21-Jähriger kann nicht ohne Beatmungsgerät leben

Lions Club und Spender zahlten für lebensrettende Akkus

Freuen sich auf die Reise: Marcel und Mutter Andrea Szkucik mit Dr. Petra Lenk vom Lions Club Schwalm Eder Borken. Foto: Thiery

Borken. Marcel Szkucik ist überglücklich. Der 21-Jährige Borkener, der an spinaler Muskelatrophie (Muskelschwund) leidet, und künstlich beatmet werden muss, hat nun zwei weitere Akkus für sein Beatmungsgerät bekommen.

Ohne die Maschine kann er nicht leben, denn eigenständig atmen kann der junge Mann nicht mehr.

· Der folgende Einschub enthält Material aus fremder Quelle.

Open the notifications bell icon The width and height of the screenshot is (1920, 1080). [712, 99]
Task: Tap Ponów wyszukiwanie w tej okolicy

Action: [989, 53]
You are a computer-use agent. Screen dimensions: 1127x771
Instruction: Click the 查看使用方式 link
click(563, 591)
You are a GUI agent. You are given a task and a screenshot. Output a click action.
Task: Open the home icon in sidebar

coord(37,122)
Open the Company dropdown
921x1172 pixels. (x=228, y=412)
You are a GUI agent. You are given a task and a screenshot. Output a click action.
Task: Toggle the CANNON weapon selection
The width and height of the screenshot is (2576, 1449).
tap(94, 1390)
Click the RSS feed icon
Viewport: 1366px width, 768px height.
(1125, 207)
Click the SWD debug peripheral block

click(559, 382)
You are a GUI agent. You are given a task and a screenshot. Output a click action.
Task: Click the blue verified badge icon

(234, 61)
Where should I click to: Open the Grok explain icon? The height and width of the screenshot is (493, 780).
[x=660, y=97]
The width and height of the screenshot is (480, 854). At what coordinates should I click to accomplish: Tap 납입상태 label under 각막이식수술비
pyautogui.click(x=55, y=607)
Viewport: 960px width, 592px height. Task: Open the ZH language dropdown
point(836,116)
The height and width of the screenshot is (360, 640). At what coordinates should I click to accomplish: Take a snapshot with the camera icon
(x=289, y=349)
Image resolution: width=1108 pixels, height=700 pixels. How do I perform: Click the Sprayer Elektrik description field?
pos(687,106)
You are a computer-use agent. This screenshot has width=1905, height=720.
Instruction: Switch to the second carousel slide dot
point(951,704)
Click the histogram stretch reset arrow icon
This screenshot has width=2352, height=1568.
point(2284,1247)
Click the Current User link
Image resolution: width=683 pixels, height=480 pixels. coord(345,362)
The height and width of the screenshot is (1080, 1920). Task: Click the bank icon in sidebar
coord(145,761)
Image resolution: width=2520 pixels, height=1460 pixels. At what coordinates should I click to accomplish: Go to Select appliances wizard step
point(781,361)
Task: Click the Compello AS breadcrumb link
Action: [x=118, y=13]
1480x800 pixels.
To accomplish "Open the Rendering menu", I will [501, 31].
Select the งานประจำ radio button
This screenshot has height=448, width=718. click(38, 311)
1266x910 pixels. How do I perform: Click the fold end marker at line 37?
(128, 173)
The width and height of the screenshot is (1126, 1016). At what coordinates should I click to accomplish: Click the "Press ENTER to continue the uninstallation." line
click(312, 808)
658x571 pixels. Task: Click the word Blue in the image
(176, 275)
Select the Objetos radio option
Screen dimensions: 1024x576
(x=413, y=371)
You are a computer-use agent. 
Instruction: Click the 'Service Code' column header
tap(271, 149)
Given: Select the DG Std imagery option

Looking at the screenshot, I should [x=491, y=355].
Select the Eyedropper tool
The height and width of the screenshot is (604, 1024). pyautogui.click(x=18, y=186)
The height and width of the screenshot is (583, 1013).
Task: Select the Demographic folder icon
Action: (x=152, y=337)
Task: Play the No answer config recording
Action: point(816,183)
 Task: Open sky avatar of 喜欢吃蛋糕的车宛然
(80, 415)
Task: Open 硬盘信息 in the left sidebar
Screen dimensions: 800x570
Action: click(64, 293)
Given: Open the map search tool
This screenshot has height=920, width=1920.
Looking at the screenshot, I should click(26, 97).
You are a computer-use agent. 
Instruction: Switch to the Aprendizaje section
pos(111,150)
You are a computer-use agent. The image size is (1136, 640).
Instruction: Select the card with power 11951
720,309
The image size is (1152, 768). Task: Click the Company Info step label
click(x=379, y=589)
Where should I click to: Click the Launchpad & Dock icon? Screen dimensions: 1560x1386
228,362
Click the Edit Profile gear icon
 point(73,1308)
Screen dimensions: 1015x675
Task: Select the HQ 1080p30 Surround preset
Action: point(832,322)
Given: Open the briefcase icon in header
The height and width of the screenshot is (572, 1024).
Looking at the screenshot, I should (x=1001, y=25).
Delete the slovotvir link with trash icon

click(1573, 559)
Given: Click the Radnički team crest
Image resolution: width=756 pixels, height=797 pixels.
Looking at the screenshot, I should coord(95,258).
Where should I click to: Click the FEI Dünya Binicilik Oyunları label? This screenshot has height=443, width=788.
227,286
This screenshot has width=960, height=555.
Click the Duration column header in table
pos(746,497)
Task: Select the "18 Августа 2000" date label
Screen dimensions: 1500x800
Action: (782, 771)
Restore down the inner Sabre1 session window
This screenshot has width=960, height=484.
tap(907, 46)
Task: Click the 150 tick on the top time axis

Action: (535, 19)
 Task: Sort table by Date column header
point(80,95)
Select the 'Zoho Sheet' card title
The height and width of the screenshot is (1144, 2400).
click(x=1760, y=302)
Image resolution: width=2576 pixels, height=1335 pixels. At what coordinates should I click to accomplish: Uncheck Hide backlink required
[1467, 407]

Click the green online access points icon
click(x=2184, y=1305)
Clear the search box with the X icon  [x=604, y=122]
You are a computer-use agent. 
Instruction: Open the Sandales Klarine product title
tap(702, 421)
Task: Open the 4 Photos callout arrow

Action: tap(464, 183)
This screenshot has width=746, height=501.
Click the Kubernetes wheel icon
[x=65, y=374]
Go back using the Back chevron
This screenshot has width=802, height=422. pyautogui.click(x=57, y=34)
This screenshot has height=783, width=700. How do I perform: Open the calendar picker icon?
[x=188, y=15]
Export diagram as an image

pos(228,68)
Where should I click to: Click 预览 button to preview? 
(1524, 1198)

Weil seine Krankenkasse ihm außer den üblichen beiden Akkus keine weiteren finanziert hat, hatte er sich per e-mail an die HNA gewandt, mit der Bitte um Unterstützung. Grund dafür war sein Wunsch nach Polen zu reisen. „Dafür brauche ich mehr Akkus als die beiden, die ich habe“, sagt er. Und die hat er nun. Ein Akku wurde durch mehrere Spenden finanziert, ein zweiter stiftete nun der Lions Club Schwalm-Eder/Borken. Die Kosten für eine aufladbare Batterie betragen 750 Euro.

Die Vizepräsidentin des Lions-Clubs, Dr. Petra Lenk, hatte den Vorschlag gemacht, nachdem sie den Artikel in unserer Zeitung gelesen hatte. „Ich kenne den jungen Mann und bin beeindruckt wie er sein Leben mit der schweren Krankheit meistert“, erklärte sie bei der Übergabe der Spende.

Szkucik hat trotz des Muskelschwundes, der im Alter von sechs Monaten diagnostiziert wurde, eine positive Natur. Er hat lesen und schreiben gelernt, drückt sich sehr gut aus und kann mit dem Rechner umgehen. Mit Hilfe einer speziellen Computermaus schreibt er e-mails oder spielt. „Er hat einen grenzenlosen Optimismus“, sagt Lenk.

Das bestätigt auch seine Mutter Andrea. „Er lässt sich nicht unterkriegen.“ Die Krankheit schreitet weiter voran und die Kräfte schwinden immer mehr, er muss nicht nur künstlich beatmet werden, sondern wird auch über eine Sonde ernährt. Dass er trotzdem weiter das Leben so gut es geht auskosten will, beweist auch seine Ambition zu reisen. Zu gerne möchte er wieder einmal nach Skoczow (Polen) fahren, in die Heimat seiner Familie.

„Das alles wird ein großer Aufwand, mit einem Kleinbus soll die Fahrt gen Osten gestartet werden“, erzählt Mutter Andrea, die den jungen Mann pflegt. Unterstützung bekommt sie vom Intensivpflegeteam. Marcel muss immer wieder abgesaugt werden, damit er richtig Luft bekommen kann, das Abhusten funktioniert nicht richtig.

All dies war für Petra Lenk ein guter Grund für eine einzelne Person zu spenden. Denn in der Regel unterstütze der Lions-Club nur größere Projekte. „Als Marcel davon erfahren hat, hat er mir einen Blumenstrauß geschickt“, sagt sie.